Spoken word poetry is not for the faint of heart. It is an art form that requires drama in its performance, rhythm in its delivery, and conviction in its message. And for Denmark Tech student Zy’Tavien Abrams, it also requires a bit of “peacocking” – especially if a scholarship is at stake.

You didn’t go to Denmark Tech with the intent of becoming a great orator. You were thinking something more along the lines of biology. Tell us about your interest in science.

It began when I was very young, watching PBS Kids in the mornings. My favorite show was Wild Kratts. It’s a mix of live-action and animation where these two brothers, Chris and Martin Kratt, go on adventures to explore animals in their natural habitats. The show was funny and educational at the same time, and I was always curious about the animals they encountered.

I also loved anything on Nat Geo and Animal Planet – the vet shows, River Monsters. Steve Irwin was my hero when I was a child, and I had a particular interest in entomology.

I was homeschooled, and I knew I wanted to start my higher education journey at a two-year college. I wanted to start small, have success with that, and figure out where to go from there. Getting an Associate of Science in Biology seemed like a logical next step.

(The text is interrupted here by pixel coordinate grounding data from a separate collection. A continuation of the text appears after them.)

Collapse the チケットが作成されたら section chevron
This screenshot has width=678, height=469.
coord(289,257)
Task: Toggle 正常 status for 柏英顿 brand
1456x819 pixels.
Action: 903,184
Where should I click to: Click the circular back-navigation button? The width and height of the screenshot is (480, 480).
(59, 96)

Since enrolling, you’ve also discovered a new passion: public speaking. What’s it like to be a member of Denmark Tech’s Oratorical Society?

It’s the thing I enjoy most about Denmark Technical College. My instructor, Ms. McAlister, is like a mom. She’s a great motivator and is always finding a way to help us improve. And she doesn’t overwhelm us; she teaches us in baby steps.

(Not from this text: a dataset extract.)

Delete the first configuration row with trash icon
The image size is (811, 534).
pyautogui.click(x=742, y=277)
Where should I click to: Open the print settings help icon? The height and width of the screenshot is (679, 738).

For instance, she started by teaching us about confidence. When I first joined Oratorical Society, she told everybody to stand up, she played an encouraging song, and she had us walk out of the classroom and into the hallway “the Peacock way.” It's this idea of standing with confidence, shoulders back, head held high. Just as a peacock spreads its feathers, so should we show people who we truly are and be proud of who we are. Ms. McAlister gave us that sense of confidence from the very beginning.

We also watch videos and take notes on how other people speak. We learn good speaking techniques from them, but we also learn how to make things our own. Sometimes I’ll watch a video and think, Huh! They’re doing it one way, but I wonder what it would be like if I try a different way? I’ve realized that I can use that to improve myself not only in my career but in everyday life as well.

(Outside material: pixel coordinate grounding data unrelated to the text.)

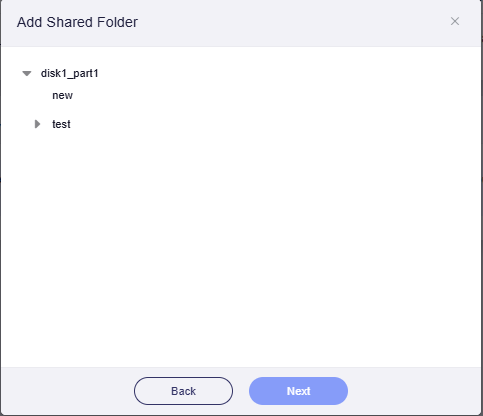Expand the test folder arrow
The height and width of the screenshot is (416, 483).
pyautogui.click(x=37, y=124)
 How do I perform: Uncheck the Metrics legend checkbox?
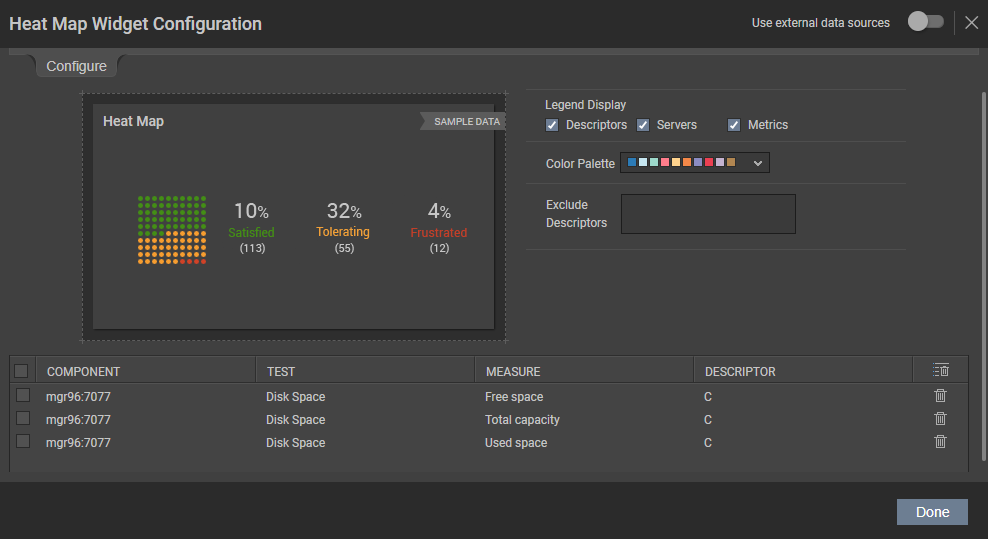point(734,125)
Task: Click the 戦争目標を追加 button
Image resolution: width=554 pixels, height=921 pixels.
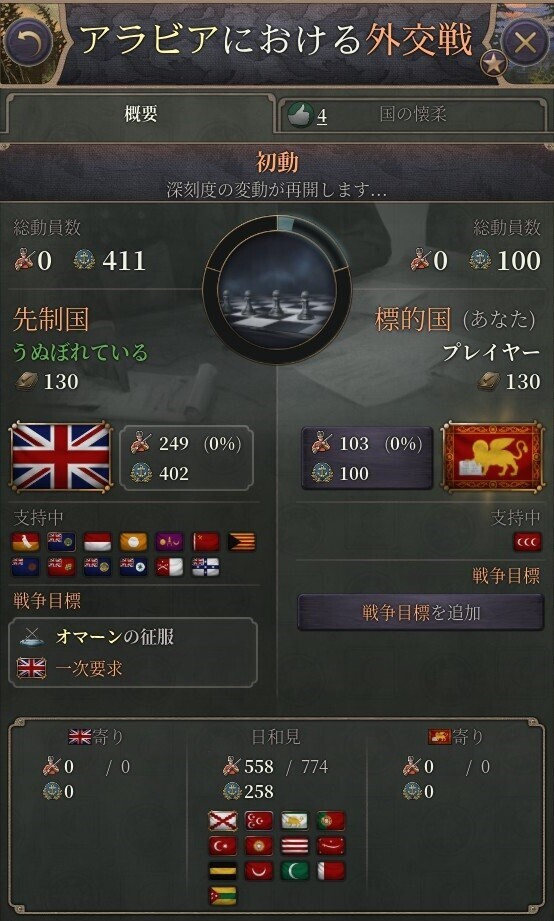Action: click(x=421, y=613)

And trying things a different way recently paid off when you placed first in the Spoken Word category at the South Carolina Speech and Theatre Association’s State College Festival Competition held at Newberry College. (Whew—that’s a mouthful!) Tell us about your award-winning poem.

I wanted to share my personal experience because I think there’s great power in that, so I started with the title, “Trust in God.” It was inspired by all the people in the Bible who weren’t afraid to speak out, regardless of their circumstances. It was also inspired by my earthly father and my Heavenly Father.

My dad was my biggest motivator. He was the voice of our house. His laugh was contagious, and he was always singing his own little songs. Sometimes they didn’t make sense, but he sang them anyway! Sadly, he passed away a little over two years ago. Maybe even that was a sort of blessing in disguise because I used to lean on him a lot, but I never really leaned on my Heavenly Father. During and after my dad’s death, I learned how to do that.

So I used “Trust in God” as the title, and then I began doing something I call “blueprints.” I get a piece of paper and draw stick people to illustrate how I want to perform my poem. I was trying different techniques to figure out what worked and what didn’t, and then I had a thought. I asked my teacher, “Do you have any handcuffs?”

I wanted to use handcuffs to show how we go through all kinds of trials and tribulations – depression, anger, loss – and those are like chains that you can’t break by yourself.

I also incorporated voice acting for both the Devil and God so that listeners could see the kind of opposite messages they were telling me – like a complicated battle about who I was going to trust.

At the end of the poem, I chose God’s side. Satan threatened me, but I said with confidence, “I’ll take the chance. I choose to trust in God.” And that’s when I broke the handcuffs.

That’s powerful stuff – we would love to have seen the actual performance! And as a result, you were awarded a scholarship to Newberry College, correct?

Yes, along with an invitation to join their speech and debate program. So that’s my next step. I would love to find a way to combine my interest in science and public speaking. I’m not sure exactly what that looks like yet, but I’m excited for the possibility.